The latest addition to the space is Chef David Chang’s Fuku. Chang has had worldwide success with his Momofuku restaurant empire, including Noodle Bar, which focuses on ramen among other Asian-inspired dishes. Fuku puts the spotlight on fried chicken.
Fuku’s menu is small by design, showcasing the chicken in three ways: a spicy fried chicken (dark meat) sandwich, a finger sandwich (white meat), or fingers on their own, like grown-up chicken tenders. The best of the three is the fingers, made sweet and spicy for an extra buck. The sauce on the white meat is smack-your-lips perfection. There is also a secret, off-the-menu cold fried chicken leg that is extremely spicy, and, if that’s your bag, you will feel extremely cool ordering it and eating it.
Another way in which Fuku raises the bar on so-called fast food is by serving original sides. For those seeking a potato fix there are waffle fries, dusted with a sweet jalapeño seasoning; otherwise, try going with a green vegetable. The snow peas come with crunchy radish, horseradish and wasabi peas for a little kick, and the green beans give a nod to Chinese food with chili, garlic and scallions. The veggies come perfectly cooked, toothsome in their firmness.

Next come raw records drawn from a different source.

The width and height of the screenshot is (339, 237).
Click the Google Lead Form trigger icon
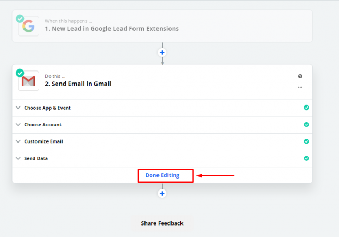29,27
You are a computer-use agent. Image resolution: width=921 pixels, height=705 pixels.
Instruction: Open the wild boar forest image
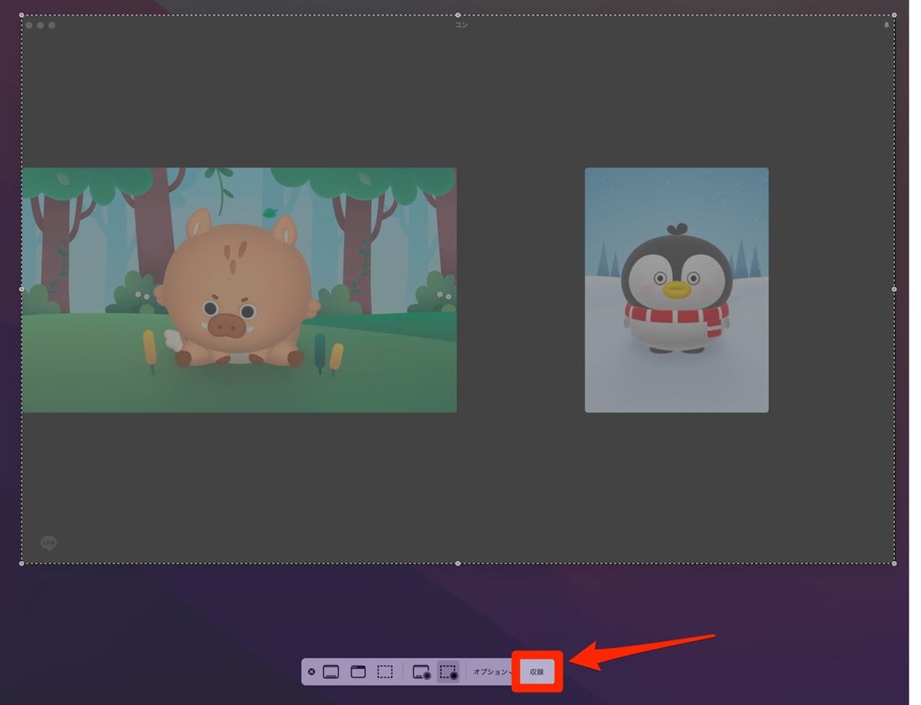(239, 290)
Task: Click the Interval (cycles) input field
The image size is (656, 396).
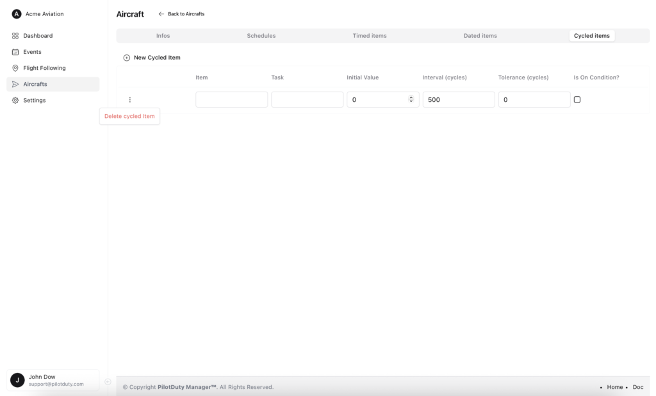Action: (x=459, y=99)
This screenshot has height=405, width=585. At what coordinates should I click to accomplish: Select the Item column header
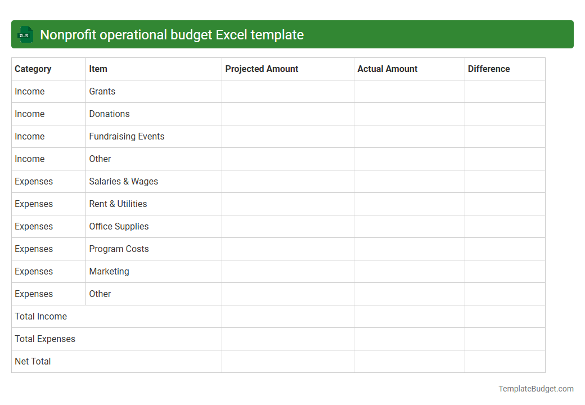pyautogui.click(x=98, y=69)
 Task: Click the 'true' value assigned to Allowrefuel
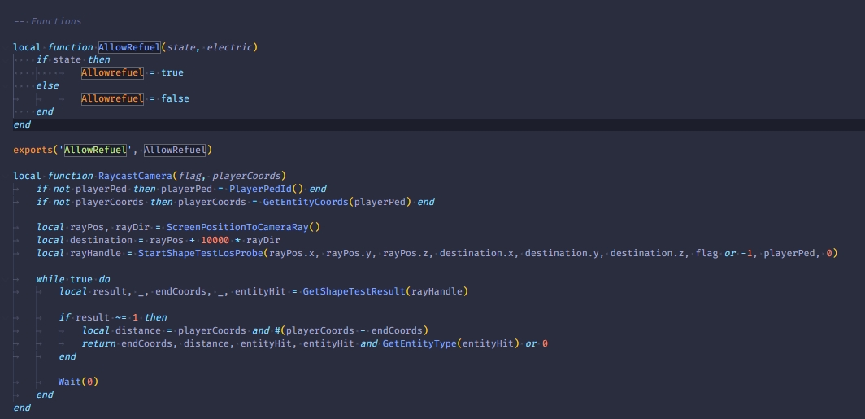point(172,72)
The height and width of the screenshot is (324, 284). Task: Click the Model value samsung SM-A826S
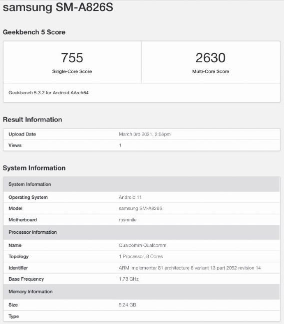tap(140, 208)
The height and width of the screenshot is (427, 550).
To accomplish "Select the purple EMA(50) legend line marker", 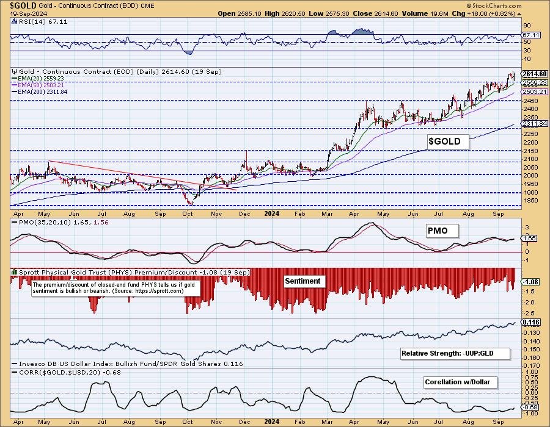I will click(x=15, y=85).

A restaurant in Chang’s world would not be complete without something sweet, and Fuku rises to the challenge. There’s a strawberry lemonade slushie that kids will adore, but the star is cheesecake with graham cracker crust and seasonal fruit. For the one I tasted, raspberries decorated the gooey filling, making it almost reminiscent of a parfait.
While the eighties won’t be coming back anytime soon, The Gallery Food Hall’s reimagining of a food court may signal the way of the future — it takes fewer resources to open a food stall than
a standalone brick-and-mortar restaurant, so food courts can be an exciting incubator for new culinary concepts.
Speaking of which, SocialEats has five additional food stalls sharing space in The Galley with Fuku. One serves Japanese bento boxes; another features yummy Asian night market noodles. There’s also a Spanish tapas and wine bar — alcohol in a food court? How modern! — and an interesting Australian coffee bar serving bread with Vegemite and Kalamata olive spreads.